L’enfer carcéral et la fin tragique à la prison de Stammheim
Les conditions de détention qui lui sont imposées à la prison de Cologne-Ossendorf sont d’une sévérité extrême, s’apparentant à de la torture blanche. Placée dans une cellule totalement isolée phoniquement et visuellement au sein de l’aile psychiatrique, elle subit une privation sensorielle prolongée.
Dans ses correspondances, elle décrit avec une lucidité terrifiante la sensation de voir ses associations d’idées se couper constamment et l’impression que sa boîte crânienne va éclater.
Face aux protestations internationales des comités de soutien et des avocats, les prisonniers de la RAF obtiennent par des grèves de la faim successives leur regroupement à la prison de Stammheim.
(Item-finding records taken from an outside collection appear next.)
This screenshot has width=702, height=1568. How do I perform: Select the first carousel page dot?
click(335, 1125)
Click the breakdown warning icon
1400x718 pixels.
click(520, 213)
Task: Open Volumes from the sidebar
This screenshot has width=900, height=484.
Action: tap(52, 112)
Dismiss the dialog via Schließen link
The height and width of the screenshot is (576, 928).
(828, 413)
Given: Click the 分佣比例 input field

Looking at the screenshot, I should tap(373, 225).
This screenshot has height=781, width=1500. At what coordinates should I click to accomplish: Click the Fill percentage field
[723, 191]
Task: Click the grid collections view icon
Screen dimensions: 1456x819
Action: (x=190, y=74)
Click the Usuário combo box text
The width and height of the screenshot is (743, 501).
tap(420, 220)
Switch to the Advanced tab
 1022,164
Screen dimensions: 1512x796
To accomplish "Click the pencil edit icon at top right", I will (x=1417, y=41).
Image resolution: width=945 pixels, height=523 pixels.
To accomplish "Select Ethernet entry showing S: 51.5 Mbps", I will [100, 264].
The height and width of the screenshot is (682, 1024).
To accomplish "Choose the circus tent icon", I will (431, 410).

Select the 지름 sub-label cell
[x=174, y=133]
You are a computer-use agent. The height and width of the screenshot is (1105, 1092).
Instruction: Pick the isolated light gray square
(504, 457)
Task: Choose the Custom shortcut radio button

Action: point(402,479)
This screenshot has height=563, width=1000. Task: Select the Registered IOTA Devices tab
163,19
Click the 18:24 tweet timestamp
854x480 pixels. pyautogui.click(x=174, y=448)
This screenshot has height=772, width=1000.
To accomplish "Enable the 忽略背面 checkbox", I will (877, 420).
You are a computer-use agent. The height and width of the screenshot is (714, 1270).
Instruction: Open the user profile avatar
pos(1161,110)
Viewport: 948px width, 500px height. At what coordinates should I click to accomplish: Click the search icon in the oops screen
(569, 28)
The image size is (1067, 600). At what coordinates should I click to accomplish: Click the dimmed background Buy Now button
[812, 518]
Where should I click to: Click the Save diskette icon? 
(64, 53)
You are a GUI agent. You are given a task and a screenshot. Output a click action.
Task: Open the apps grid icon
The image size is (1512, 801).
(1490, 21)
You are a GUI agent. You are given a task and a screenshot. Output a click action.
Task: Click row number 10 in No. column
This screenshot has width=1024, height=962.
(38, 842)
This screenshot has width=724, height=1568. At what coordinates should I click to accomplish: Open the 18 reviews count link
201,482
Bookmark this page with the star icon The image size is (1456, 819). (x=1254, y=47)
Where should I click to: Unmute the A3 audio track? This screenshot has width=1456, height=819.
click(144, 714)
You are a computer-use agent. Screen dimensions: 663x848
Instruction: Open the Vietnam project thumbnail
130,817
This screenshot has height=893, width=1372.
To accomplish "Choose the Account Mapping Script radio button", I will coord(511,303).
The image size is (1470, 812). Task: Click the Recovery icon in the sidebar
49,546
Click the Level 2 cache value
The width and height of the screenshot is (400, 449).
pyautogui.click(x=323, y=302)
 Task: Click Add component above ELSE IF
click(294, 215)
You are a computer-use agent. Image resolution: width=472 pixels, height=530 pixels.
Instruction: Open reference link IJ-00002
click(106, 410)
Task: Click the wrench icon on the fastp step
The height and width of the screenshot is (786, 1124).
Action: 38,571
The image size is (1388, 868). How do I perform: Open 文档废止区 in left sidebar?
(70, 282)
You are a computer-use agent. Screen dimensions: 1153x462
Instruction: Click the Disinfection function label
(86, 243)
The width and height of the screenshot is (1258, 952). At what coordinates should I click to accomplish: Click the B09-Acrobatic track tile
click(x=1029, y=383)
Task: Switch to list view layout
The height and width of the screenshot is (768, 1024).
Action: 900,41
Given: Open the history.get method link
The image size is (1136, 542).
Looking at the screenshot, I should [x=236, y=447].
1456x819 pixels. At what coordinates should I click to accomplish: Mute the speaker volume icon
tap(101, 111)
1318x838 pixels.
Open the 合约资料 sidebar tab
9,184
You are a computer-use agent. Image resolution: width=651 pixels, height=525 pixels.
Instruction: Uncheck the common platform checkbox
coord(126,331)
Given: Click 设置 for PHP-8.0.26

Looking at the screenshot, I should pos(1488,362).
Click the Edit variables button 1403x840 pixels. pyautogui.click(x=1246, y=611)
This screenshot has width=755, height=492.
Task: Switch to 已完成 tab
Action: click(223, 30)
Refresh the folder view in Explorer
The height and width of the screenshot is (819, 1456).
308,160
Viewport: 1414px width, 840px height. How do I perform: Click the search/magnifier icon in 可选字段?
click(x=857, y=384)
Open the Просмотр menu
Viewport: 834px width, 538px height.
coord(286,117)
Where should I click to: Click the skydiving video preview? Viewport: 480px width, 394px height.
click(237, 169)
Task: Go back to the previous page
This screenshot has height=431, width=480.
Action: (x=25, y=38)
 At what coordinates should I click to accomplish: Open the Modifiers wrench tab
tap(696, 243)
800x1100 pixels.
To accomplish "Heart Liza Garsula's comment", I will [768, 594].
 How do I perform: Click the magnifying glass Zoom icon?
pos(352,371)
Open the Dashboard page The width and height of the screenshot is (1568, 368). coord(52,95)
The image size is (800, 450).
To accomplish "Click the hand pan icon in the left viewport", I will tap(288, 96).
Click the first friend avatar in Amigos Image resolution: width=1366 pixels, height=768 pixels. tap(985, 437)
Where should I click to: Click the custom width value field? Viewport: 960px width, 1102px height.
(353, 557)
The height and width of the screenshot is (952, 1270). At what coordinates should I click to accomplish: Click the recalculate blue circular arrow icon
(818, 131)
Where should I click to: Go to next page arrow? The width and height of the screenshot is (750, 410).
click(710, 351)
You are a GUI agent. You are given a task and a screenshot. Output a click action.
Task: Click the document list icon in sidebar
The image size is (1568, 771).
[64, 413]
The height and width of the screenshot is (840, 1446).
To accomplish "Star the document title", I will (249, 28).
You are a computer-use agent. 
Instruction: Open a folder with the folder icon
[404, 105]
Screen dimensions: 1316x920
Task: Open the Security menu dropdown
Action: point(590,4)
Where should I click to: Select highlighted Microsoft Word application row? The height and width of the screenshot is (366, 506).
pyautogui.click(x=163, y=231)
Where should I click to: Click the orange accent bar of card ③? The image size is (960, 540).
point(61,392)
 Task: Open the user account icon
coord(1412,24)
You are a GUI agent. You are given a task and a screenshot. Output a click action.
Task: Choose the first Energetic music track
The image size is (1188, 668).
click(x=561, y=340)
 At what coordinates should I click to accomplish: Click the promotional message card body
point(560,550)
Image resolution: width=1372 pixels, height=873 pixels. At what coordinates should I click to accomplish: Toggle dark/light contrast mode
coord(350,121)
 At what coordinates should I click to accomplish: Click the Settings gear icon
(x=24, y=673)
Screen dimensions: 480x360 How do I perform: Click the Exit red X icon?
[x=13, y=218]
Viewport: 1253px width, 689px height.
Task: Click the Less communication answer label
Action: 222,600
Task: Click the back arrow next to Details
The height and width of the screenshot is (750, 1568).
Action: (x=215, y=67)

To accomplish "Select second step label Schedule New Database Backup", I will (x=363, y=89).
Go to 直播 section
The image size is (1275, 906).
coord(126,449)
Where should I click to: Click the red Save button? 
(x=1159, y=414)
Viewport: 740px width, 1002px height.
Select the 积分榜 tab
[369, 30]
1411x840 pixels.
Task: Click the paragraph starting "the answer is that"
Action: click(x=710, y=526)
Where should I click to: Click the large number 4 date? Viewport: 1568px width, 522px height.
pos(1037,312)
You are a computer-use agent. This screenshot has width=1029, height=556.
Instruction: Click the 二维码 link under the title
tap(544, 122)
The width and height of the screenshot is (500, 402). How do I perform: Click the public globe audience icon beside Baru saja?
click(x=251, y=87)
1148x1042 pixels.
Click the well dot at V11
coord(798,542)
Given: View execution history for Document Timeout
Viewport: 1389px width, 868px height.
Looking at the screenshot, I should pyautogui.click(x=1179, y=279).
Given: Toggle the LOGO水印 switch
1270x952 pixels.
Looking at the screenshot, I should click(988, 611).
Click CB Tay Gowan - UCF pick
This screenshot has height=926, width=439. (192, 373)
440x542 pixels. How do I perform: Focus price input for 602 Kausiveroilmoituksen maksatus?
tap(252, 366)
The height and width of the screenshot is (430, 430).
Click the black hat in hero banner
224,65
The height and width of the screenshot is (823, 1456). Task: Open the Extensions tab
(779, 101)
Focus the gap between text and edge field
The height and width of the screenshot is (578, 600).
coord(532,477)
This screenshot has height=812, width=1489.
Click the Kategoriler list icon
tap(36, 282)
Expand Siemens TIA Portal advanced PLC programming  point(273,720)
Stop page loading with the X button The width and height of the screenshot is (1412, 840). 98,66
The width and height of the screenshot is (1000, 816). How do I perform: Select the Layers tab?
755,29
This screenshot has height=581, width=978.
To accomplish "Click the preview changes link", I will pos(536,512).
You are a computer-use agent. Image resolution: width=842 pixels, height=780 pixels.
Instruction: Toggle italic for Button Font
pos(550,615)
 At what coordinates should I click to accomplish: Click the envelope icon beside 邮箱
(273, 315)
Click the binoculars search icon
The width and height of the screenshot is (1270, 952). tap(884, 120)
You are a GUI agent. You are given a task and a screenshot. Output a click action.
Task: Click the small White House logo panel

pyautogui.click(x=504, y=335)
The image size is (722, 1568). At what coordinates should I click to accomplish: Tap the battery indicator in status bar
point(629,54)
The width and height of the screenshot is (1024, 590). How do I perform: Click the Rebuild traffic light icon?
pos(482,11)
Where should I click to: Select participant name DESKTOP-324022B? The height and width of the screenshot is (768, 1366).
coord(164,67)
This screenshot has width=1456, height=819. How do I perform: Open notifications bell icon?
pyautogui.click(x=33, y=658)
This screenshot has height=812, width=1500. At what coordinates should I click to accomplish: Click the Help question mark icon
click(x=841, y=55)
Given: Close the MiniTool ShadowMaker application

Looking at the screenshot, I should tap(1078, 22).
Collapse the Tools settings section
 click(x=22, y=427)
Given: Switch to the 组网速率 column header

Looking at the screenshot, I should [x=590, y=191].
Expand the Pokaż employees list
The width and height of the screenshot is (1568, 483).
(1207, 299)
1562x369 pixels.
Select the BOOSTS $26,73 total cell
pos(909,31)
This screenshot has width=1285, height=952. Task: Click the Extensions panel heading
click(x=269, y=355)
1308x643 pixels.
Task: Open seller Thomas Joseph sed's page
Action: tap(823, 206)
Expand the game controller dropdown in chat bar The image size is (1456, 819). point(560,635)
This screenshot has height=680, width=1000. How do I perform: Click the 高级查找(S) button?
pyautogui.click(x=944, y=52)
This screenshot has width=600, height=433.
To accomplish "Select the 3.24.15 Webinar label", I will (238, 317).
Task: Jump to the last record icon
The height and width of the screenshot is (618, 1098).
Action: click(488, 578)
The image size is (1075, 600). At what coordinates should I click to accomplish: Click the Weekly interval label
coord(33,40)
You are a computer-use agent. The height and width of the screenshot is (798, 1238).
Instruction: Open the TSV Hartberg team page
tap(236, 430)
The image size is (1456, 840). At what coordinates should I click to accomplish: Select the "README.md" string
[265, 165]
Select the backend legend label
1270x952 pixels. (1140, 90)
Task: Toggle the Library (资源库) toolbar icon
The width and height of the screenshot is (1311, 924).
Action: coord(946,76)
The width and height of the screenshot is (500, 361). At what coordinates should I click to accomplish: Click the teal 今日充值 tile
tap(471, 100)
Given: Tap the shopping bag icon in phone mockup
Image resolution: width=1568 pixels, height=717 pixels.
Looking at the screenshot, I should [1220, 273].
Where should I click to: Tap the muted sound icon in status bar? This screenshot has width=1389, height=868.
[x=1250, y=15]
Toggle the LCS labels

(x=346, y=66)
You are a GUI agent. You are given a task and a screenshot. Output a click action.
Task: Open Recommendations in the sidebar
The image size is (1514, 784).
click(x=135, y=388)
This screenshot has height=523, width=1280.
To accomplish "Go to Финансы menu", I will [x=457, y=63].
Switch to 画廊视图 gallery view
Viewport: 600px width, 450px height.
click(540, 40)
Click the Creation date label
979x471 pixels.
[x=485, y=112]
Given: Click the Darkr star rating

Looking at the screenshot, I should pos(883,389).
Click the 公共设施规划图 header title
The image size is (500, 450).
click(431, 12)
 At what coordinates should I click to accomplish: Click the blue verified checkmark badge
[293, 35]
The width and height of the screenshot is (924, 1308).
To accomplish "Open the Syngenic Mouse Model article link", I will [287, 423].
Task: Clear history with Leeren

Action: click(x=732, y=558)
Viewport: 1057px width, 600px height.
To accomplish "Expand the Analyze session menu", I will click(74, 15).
C’est dans sa cellule de Stammheim, le 9 mai 1976, qu’Ulrike Meinhof est retrouvée pendue, avant même la fin de son procès. Alors que la presse officielle conclut immédiatement à la fin logique d’une terroriste brisée par la conscience de ses crimes, ses partisans dénoncent un assassinat orchestré par l’État.
Le mystère entourant sa mort, combiné au traitement post-mortem de sa dépouille, achève de faire d’Ulrike Meinhof une figure tragique et hautement transgressive. Son parcours met en lumière l’incapacité chronique des institutions de l’époque à concevoir qu’une femme éduquée puisse, par pure conviction idéologique, s’emparer des outils de la violence politique.